Chapter 3
With the basic structure for speech recognition firmly in place, CoffeeS1 expands word recognition capabilities. You navigate around the coffee shop, and you can place orders for different kinds of coffee drinks.
The example will focus on grammars generally and, on command and control grammar specifically. The following topics will be discussed
· Grammars: Command and Control, dictation.
· Phrase: Phrase structure, word recognition.
· Grammar Files: XML tagging.
Command and Control
The last example (CoffeeS0) was not robust. You were limited to about five words. However, they are five words of special interest and using them, you could move around the application. Using grammar in the command and control function limits the use of words and bestows upon them specialized meanings. This is convenient for some uses in applications. In the last chapter, you learned that grammars could have limited recognition contexts such as for menus. As an example, you would want the application to respond, or even to attempt to respond, to certain words relating to menu items or to the menu bar such as “file,” “open,” or “print.”

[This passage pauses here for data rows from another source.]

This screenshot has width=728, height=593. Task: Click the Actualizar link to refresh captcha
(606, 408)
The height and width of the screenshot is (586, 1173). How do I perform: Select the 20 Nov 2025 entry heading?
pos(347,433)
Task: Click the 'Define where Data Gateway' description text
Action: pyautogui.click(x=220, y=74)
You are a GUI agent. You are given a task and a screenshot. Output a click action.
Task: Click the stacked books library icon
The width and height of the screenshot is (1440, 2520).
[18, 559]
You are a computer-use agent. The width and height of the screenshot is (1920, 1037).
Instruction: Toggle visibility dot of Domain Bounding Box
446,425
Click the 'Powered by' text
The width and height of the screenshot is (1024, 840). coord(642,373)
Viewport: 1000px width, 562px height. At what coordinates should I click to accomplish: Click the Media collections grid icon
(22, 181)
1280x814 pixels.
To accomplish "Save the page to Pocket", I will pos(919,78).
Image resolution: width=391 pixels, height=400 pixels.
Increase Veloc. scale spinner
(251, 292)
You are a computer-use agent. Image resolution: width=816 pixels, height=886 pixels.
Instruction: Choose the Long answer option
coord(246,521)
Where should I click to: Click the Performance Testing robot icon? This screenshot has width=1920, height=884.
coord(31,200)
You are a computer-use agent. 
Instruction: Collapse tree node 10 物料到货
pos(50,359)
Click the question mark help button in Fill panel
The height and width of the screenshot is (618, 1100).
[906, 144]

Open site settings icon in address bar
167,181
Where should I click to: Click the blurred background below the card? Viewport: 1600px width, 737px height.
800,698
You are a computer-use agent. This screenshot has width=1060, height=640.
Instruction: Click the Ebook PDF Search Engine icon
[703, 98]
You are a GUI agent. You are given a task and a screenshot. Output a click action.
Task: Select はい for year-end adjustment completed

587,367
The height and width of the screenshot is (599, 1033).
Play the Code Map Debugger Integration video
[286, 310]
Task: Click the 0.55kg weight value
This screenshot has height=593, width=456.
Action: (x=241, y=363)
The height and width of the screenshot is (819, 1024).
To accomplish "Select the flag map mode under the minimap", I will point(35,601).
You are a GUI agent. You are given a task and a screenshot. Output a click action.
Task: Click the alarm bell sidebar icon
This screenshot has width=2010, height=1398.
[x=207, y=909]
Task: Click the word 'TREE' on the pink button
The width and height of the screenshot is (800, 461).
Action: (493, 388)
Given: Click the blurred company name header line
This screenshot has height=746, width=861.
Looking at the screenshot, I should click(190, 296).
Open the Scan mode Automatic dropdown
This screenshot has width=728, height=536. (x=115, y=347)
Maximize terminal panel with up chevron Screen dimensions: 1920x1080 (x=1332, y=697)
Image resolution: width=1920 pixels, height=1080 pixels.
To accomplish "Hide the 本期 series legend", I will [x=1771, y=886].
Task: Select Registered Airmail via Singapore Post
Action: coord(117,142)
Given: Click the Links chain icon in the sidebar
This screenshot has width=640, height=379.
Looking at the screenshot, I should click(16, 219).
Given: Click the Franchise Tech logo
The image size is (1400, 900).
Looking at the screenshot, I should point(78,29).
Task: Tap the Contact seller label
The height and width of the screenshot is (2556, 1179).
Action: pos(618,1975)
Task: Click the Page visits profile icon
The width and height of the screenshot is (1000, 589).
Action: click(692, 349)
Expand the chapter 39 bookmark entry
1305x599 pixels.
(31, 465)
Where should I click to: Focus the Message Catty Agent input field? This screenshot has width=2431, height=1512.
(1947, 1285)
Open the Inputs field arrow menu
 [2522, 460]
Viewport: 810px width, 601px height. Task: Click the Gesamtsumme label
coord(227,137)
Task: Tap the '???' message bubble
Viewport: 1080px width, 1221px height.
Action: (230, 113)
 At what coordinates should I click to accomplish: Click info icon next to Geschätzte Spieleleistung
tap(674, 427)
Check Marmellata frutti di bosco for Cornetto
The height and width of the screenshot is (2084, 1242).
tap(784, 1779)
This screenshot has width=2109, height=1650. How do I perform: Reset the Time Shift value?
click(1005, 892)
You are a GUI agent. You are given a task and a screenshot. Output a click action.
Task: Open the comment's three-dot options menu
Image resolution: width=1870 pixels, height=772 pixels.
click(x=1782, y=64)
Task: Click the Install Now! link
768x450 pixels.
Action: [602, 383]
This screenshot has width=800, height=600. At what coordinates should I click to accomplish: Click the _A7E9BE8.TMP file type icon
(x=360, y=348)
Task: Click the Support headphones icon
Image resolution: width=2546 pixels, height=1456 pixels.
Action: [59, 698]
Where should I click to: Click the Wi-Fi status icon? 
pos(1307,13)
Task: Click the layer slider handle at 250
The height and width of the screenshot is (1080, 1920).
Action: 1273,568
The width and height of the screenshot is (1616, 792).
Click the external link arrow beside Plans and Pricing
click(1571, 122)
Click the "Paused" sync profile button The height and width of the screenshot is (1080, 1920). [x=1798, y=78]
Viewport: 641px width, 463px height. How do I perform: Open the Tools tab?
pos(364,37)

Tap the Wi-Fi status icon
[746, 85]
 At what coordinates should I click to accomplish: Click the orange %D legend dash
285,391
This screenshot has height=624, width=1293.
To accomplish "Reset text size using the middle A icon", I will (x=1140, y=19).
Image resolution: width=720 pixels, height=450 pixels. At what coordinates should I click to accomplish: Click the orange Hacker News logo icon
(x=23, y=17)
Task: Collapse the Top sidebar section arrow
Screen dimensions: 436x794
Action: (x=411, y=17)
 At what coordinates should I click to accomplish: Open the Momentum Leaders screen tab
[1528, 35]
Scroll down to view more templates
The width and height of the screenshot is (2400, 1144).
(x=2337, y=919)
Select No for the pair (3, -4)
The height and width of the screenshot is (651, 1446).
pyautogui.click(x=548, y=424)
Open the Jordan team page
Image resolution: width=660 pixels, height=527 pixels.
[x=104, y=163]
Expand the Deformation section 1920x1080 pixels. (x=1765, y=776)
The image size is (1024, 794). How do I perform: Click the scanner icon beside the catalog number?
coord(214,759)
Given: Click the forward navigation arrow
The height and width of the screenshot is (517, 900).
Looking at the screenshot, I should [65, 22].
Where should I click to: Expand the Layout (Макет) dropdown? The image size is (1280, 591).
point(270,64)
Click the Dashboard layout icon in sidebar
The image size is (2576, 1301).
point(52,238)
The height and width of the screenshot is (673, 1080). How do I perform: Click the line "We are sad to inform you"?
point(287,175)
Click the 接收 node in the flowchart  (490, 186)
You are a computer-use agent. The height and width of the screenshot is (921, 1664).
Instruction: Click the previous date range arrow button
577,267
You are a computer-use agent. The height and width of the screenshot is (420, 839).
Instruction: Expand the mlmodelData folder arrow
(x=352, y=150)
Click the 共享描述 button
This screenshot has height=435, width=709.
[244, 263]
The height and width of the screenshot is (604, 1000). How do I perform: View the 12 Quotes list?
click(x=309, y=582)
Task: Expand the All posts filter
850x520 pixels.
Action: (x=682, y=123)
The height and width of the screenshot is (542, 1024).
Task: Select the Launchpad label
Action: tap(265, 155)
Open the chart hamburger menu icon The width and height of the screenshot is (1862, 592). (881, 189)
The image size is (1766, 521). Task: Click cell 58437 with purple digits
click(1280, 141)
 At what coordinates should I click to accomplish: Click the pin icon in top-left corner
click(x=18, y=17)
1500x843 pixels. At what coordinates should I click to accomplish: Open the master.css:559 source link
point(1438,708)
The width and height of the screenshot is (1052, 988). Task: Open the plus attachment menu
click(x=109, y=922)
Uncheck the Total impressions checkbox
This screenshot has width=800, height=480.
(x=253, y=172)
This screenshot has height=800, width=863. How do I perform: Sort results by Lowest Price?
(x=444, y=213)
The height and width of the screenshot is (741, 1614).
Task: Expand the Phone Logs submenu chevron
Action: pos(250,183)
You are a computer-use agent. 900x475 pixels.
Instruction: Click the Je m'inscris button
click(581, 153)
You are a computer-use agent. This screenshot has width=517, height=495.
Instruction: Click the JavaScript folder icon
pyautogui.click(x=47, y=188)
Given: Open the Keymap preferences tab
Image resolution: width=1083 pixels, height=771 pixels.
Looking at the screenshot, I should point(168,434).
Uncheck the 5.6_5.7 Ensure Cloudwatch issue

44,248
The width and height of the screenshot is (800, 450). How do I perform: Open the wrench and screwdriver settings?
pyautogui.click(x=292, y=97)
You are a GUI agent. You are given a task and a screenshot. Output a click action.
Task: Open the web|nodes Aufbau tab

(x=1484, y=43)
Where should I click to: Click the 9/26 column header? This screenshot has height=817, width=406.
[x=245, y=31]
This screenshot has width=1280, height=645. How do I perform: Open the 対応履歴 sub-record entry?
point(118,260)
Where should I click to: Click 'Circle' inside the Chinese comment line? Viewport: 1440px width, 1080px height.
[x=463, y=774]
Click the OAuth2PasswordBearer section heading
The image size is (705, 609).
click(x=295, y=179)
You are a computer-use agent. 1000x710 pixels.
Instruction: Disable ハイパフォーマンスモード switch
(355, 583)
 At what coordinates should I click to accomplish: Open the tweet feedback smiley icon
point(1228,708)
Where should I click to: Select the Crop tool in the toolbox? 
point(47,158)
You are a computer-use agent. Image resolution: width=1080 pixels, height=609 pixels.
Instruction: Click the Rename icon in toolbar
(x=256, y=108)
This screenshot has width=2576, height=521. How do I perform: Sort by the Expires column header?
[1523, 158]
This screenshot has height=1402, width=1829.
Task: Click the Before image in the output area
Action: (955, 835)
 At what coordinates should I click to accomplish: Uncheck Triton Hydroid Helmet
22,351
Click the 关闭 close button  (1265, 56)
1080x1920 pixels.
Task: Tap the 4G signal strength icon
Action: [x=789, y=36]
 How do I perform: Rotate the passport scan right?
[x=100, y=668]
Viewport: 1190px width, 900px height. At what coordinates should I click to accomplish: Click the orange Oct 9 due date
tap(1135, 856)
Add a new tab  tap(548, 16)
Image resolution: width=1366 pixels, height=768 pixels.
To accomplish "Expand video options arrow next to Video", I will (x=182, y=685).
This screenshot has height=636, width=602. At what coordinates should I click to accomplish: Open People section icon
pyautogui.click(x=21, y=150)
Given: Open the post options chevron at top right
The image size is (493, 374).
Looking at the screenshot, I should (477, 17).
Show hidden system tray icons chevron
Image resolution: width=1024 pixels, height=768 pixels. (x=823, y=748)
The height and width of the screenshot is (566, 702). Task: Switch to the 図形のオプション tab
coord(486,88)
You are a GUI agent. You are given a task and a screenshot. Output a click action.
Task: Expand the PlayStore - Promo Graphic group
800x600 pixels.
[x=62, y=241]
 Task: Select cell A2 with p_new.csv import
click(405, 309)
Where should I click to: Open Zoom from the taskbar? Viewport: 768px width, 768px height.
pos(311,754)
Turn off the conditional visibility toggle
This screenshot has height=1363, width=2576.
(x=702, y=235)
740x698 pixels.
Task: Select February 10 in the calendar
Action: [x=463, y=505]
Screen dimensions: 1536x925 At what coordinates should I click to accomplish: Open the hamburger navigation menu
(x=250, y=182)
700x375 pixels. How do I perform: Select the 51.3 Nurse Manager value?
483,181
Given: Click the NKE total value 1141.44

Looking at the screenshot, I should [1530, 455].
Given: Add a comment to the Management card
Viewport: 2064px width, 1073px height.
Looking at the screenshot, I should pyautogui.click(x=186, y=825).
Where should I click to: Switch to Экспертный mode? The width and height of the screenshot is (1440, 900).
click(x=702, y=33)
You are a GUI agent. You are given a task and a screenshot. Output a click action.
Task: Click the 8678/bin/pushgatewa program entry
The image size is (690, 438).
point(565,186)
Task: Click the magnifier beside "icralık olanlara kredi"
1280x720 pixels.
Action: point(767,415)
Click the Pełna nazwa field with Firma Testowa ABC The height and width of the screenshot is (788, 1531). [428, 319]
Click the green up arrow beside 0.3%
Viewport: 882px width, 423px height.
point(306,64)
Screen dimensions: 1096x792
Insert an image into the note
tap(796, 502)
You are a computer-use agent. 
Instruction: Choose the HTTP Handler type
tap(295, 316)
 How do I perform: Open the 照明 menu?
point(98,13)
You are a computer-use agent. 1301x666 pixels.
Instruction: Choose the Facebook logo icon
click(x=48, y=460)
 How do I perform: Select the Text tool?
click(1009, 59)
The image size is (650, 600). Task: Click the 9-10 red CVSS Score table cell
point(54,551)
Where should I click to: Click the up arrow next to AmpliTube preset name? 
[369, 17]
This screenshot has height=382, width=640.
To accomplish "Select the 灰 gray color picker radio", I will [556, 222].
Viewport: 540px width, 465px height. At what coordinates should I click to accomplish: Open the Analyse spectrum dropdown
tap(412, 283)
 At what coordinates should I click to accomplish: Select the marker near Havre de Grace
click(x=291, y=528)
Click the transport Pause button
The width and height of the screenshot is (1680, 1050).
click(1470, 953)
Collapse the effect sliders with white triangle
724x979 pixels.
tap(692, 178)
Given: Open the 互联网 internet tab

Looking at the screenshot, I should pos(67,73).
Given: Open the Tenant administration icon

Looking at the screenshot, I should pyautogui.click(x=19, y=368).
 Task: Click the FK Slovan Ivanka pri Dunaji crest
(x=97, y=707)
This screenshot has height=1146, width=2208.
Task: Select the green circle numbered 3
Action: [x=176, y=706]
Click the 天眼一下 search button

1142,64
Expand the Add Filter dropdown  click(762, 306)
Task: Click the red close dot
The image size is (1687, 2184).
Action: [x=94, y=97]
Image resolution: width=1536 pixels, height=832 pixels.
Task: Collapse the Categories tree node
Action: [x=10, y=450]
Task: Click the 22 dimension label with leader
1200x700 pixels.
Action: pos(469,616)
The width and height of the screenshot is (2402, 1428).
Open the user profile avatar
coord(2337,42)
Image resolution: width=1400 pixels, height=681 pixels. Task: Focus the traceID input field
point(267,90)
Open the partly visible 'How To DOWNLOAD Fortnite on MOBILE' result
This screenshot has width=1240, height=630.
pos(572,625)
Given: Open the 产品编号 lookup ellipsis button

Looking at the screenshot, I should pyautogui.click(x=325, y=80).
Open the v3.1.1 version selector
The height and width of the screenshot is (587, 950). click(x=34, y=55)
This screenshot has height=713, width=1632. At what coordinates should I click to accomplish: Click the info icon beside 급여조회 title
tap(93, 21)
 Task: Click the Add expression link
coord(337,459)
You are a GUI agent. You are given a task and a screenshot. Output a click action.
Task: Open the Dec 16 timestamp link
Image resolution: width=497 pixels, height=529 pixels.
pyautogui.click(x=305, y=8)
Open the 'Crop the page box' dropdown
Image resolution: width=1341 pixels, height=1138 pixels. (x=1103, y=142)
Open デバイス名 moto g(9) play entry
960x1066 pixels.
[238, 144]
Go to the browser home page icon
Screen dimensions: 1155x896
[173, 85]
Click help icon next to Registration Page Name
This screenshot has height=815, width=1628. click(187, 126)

These words are provided in an exclusive list. If the word is not found, it is not recognized. Also, word order matters in some cases. In CoffeeS0, “Go to counter” was understood and “Counter go to” was not. Using a list approach is also called rule-based or context-free grammar. Words are evaluated according to a fixed set of rules. In short, the word is either in the list or it is not. There is no attempt to figure out the intent of the word based on the words that came before or after it. That is, there is no context for the words.
SAPI 5 uses extensible markup language (XML) to create this list. The file may be generated ahead of time or compiled during program execution. Because command and control deals mostly with lists, words can be added dynamically and can accommodate new situations easily.
CoffeeS1 addresses word order and the ability to sequence words.
Dictation
Command and control has obvious shortcomings. As mentioned, it is limited in the words used. Someone has to spend the time to manually define the command set. Often, you will want to speak any word and have it recognized. This is what a traditional speech recognition (SR) program does. That is, you can dictate any word, no matter how esoteric, into a word processor and have that word translated into text. For this use of a speech recognition engine, you must move from command and control to a dictation grammar. Instead of an XML-based vocabulary, dictation grammar uses a much more extensive range of words and determines each word based on context. The words immediately before and after it are studied and dictation grammar chooses the most likely outcome. For this reason, this is also called a statistical language model (SLM).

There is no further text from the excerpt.